Assignment
Within the listing below, tally the lines where the word "next" appears, and answer with nothing but the tally.

· · · ·

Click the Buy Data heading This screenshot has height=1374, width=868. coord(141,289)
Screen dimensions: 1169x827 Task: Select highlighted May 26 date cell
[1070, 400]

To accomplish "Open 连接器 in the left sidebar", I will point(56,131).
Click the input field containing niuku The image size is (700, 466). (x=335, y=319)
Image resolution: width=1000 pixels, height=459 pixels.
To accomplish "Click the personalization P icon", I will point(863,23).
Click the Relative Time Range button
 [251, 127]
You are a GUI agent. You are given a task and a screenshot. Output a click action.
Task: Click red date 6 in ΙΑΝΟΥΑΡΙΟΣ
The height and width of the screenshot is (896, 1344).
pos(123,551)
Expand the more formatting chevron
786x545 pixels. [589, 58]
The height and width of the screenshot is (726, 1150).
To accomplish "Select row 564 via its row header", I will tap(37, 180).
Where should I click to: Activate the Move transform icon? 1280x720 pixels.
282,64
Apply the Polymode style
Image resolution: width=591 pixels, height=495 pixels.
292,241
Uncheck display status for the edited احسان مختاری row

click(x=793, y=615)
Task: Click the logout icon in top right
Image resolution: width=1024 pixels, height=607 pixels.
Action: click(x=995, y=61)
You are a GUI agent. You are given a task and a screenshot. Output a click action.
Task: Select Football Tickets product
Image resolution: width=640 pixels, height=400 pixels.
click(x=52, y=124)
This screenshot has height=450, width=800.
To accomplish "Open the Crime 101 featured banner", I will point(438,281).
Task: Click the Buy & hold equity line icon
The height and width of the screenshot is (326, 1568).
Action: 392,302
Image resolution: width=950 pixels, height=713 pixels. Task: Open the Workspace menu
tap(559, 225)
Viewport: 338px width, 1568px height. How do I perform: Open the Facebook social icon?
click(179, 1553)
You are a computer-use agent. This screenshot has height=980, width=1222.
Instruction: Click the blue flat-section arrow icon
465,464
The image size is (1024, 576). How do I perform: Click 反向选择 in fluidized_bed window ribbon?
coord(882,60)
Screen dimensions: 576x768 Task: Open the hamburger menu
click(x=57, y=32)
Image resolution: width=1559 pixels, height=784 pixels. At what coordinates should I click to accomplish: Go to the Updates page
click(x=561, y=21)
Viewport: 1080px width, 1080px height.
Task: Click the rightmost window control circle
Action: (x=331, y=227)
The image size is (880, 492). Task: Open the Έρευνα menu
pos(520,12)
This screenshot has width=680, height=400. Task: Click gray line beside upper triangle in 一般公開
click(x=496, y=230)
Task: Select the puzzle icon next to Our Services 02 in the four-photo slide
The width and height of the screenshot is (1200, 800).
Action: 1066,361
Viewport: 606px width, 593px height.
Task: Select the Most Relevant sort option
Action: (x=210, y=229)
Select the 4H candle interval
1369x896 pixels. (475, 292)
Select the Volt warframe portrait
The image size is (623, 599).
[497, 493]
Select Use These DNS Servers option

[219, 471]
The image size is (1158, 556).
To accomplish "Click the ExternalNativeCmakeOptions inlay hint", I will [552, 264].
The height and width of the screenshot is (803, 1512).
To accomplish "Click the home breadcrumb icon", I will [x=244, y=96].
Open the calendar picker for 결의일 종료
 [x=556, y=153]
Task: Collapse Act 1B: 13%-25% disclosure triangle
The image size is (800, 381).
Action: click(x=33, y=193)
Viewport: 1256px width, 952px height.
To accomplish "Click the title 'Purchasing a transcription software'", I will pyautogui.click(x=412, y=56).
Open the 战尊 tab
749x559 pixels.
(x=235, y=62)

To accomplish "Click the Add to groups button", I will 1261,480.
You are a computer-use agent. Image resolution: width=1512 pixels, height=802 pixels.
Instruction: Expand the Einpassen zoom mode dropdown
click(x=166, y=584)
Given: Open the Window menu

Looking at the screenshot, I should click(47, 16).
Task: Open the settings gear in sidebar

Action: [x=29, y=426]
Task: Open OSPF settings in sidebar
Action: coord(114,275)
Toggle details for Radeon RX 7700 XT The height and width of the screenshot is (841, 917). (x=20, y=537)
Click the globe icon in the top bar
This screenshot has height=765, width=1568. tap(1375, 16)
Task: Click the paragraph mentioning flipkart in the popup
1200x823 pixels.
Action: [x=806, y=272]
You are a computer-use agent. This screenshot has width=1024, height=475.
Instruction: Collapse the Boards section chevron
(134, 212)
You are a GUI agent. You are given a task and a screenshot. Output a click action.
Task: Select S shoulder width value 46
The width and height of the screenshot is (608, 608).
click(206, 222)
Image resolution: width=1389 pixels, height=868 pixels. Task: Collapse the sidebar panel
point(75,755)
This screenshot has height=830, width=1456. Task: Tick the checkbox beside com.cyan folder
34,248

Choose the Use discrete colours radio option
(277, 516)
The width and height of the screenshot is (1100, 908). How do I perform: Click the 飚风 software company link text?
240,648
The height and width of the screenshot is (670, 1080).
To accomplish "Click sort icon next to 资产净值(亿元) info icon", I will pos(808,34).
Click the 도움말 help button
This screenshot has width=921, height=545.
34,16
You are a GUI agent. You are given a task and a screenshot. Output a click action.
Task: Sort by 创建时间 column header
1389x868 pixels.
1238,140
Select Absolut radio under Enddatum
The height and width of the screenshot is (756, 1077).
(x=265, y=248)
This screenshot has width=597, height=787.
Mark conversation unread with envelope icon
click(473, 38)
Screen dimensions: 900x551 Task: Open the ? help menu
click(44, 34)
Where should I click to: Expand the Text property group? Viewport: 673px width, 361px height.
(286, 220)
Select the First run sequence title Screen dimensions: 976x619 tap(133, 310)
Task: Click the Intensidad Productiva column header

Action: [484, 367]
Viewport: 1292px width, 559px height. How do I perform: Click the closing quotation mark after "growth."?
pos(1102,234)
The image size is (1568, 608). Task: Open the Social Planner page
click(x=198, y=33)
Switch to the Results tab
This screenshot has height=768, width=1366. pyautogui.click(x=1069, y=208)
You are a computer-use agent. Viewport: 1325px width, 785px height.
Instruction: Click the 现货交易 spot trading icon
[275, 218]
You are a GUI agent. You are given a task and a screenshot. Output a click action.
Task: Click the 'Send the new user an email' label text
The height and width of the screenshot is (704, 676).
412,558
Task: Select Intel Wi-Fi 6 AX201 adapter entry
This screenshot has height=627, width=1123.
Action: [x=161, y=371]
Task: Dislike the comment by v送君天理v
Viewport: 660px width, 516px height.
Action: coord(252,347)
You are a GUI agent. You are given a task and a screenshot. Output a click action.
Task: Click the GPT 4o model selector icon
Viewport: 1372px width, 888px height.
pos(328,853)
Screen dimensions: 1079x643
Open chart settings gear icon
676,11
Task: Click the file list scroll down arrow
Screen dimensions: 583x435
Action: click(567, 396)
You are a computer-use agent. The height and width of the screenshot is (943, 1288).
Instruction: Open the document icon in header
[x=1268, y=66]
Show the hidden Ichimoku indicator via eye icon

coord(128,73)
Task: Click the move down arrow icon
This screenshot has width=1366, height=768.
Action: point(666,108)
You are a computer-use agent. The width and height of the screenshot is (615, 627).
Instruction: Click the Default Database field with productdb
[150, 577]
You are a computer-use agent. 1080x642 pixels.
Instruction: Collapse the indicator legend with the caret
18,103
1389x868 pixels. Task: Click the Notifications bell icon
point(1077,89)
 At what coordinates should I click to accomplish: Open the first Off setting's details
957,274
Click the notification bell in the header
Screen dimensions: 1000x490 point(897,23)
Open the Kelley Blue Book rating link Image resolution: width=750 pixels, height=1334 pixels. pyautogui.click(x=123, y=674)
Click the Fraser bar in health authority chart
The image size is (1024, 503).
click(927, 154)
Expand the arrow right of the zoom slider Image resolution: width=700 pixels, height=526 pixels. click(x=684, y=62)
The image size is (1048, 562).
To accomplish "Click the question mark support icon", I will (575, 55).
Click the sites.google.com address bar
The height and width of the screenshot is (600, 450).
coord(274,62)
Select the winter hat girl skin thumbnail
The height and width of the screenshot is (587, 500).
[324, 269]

· · · ·

Reply
2